Introduction to Discrete Mathematics
Discrete mathematics is the study of mathematical structures that are fundamentally discrete rather than continuous. Unlike real numbers which have the property of varying "smoothly", discrete mathematics deals with objects that can assume only distinct, separated values.
Why Study Discrete Mathematics?
- Foundation for computer science and programming
- Essential for algorithm design and analysis
- Used in cryptography and network security
- Basis for database theory and digital circuits
- Critical for combinatorics and optimization problems
Discrete vs.
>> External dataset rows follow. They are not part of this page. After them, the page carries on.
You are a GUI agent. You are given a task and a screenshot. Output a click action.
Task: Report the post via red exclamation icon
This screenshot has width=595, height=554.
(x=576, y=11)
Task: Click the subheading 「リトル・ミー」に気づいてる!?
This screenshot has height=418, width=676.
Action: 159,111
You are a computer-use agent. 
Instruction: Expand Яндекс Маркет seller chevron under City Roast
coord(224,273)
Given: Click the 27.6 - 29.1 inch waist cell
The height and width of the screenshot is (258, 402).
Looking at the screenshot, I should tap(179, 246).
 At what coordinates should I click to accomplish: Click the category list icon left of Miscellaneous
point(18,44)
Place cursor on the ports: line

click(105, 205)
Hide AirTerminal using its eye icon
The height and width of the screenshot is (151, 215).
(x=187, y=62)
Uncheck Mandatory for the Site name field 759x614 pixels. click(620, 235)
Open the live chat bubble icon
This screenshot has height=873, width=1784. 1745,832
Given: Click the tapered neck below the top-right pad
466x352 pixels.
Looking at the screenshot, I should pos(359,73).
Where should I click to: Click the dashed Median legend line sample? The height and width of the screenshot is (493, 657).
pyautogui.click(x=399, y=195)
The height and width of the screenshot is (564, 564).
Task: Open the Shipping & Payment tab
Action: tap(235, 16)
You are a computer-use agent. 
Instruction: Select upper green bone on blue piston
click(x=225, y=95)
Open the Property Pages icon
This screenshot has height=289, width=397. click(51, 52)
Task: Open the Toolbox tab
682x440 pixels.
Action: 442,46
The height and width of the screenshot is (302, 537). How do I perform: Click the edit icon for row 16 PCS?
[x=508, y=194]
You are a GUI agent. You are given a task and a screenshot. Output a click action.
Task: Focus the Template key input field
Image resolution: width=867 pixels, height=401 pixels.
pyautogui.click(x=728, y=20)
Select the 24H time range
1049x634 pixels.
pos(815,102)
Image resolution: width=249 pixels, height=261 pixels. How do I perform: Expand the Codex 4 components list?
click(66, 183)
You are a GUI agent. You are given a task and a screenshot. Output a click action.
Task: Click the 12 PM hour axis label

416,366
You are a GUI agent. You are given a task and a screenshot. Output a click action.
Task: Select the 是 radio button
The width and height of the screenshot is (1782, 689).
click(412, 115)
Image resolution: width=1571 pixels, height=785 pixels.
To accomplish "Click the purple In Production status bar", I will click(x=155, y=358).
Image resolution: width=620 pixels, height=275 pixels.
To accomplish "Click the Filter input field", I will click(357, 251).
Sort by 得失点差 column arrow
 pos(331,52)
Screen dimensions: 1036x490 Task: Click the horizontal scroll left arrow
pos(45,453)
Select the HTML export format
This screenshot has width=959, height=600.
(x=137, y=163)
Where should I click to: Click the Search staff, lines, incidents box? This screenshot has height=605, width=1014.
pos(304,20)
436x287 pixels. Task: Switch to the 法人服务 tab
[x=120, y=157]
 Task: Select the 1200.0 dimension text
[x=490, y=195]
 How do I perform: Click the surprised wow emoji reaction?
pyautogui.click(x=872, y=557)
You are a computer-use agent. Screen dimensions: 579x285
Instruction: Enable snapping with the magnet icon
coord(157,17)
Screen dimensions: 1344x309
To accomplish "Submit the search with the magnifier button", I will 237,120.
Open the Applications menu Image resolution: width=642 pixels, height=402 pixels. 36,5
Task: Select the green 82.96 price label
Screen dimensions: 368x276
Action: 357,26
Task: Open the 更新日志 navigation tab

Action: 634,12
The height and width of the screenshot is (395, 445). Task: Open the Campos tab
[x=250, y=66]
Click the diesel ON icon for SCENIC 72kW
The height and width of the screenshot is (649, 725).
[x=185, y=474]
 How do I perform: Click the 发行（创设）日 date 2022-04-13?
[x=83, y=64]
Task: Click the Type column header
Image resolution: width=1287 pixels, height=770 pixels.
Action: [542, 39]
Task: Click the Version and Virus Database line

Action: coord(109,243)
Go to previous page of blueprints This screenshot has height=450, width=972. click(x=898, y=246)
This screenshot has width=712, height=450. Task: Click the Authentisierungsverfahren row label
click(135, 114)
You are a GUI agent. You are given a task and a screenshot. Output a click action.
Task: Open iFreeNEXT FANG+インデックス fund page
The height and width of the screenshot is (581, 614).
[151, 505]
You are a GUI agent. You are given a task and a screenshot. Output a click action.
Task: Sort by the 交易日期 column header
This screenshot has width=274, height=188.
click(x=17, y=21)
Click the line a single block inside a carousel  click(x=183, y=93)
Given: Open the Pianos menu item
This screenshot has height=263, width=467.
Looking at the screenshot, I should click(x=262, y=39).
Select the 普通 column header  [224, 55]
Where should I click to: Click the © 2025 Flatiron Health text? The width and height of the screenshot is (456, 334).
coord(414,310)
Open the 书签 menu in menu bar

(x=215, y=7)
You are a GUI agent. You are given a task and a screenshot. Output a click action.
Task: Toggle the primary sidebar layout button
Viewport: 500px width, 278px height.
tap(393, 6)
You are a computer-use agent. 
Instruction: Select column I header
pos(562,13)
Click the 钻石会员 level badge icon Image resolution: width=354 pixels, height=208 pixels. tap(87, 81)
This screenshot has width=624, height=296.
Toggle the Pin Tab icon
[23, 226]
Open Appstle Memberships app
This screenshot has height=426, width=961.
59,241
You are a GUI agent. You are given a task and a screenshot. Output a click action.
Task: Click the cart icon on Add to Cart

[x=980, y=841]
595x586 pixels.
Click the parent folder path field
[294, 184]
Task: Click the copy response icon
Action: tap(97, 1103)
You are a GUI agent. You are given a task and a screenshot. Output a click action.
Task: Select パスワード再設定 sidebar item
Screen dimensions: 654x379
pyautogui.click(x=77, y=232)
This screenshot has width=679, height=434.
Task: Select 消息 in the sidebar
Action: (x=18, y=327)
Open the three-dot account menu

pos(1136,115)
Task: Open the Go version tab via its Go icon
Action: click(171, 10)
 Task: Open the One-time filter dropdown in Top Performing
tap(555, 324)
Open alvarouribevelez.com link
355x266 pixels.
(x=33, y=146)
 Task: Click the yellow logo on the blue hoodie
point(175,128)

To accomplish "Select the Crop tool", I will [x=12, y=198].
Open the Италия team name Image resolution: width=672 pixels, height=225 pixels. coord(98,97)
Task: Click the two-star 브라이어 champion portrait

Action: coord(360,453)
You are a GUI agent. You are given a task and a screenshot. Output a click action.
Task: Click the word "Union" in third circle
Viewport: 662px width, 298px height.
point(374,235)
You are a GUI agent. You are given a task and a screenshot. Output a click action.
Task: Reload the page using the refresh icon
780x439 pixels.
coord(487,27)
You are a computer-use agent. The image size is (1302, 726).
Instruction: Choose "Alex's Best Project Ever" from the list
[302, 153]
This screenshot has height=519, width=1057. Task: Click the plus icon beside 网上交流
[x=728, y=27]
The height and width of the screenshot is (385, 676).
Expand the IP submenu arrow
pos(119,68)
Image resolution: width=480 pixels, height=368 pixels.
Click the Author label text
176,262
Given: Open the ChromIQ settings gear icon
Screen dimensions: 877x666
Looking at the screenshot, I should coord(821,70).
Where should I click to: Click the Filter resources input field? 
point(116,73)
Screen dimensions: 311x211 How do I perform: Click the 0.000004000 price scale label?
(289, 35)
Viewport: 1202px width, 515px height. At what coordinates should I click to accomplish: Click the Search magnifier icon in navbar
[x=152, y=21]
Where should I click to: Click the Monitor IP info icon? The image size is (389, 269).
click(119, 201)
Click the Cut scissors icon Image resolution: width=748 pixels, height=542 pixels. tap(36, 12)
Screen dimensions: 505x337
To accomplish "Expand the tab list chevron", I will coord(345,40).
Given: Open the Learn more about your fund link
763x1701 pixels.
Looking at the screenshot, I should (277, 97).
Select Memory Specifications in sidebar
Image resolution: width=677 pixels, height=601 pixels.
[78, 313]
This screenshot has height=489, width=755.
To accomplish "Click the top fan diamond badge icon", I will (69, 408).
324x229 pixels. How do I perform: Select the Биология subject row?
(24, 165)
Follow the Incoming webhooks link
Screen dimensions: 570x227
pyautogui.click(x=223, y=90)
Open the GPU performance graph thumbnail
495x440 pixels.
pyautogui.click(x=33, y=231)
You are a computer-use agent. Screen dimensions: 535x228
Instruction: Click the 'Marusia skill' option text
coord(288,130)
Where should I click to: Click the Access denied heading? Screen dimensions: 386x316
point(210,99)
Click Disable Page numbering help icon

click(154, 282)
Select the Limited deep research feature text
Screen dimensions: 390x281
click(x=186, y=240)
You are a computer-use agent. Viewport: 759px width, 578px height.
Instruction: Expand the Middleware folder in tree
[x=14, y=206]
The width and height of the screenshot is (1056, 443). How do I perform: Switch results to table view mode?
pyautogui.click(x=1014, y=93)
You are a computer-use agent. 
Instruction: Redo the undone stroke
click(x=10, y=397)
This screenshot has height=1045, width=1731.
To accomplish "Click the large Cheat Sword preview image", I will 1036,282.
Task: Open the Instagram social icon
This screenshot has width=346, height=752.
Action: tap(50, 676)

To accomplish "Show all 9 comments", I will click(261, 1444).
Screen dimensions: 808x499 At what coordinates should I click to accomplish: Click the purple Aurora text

Continuous
This visualization shows the difference between discrete and continuous structures:
Discrete vs. Continuous Visualization
Logic and Proofs
Definition: Proposition
A proposition is a declarative sentence that is either true or false, but not both. Examples: "2 + 2 = 4" (true), "The moon is made of cheese" (false).
Logical Connectives
Compound propositions are formed from existing propositions using logical operators:
| Operator | Symbol | Name | Description |
|---|---|---|---|
| Negation | ¬p | NOT | True when p is false |
| Conjunction | p ∧ q | AND | True when both p and q are true |
| Disjunction | p ∨ q | OR | True when at least one of p or q is true |
| Implication | p → q | IF-THEN | False only when p is true and q is false |
| Biconditional | p ↔ q | IFF | True when p and q have the same truth value |
Example: Truth Table
Truth table for p → q:
|---|---|-------|
| T | T | T |
| T | F | F |
| F | T | T |
| F | F | T |
Definition: Tautology and Contradiction
A tautology is a compound proposition that is always true (e.g., p ∨ ¬p). A contradiction is a compound proposition that is always false (e.g., p ∧ ¬p).
Logical Equivalences
Two propositions are logically equivalent if they have the same truth value in all cases (≡). Important equivalences:
| Name | Equivalence |
|---|---|
| Identity Laws | p ∧ T ≡ p, p ∨ F ≡ p |
| Domination Laws | p ∨ T ≡ T, p ∧ F ≡ F |
| Idempotent Laws | p ∨ p ≡ p, p ∧ p ≡ p |
| Double Negation | ¬(¬p) ≡ p |
| Commutative Laws | p ∨ q ≡ q ∨ p, p ∧ q ≡ q ∧ p |
| Associative Laws | (p ∨ q) ∨ r ≡ p ∨ (q ∨ r) |
| Distributive Laws | p ∨ (q ∧ r) ≡ (p ∨ q) ∧ (p ∨ r) |
| De Morgan's Laws | ¬(p ∧ q) ≡ ¬p ∨ ¬q, ¬(p ∨ q) ≡ ¬p ∧ ¬q |
| Implication | p → q ≡ ¬p ∨ q |
Methods of Proof
Theorem: Proof Techniques
- Direct Proof: Assume p is true and show q must be true
- Contrapositive: Prove ¬q → ¬p instead of p → q
- Contradiction: Assume p ∧ ¬q and derive a contradiction
- Induction: Show base case and that P(k) → P(k+1)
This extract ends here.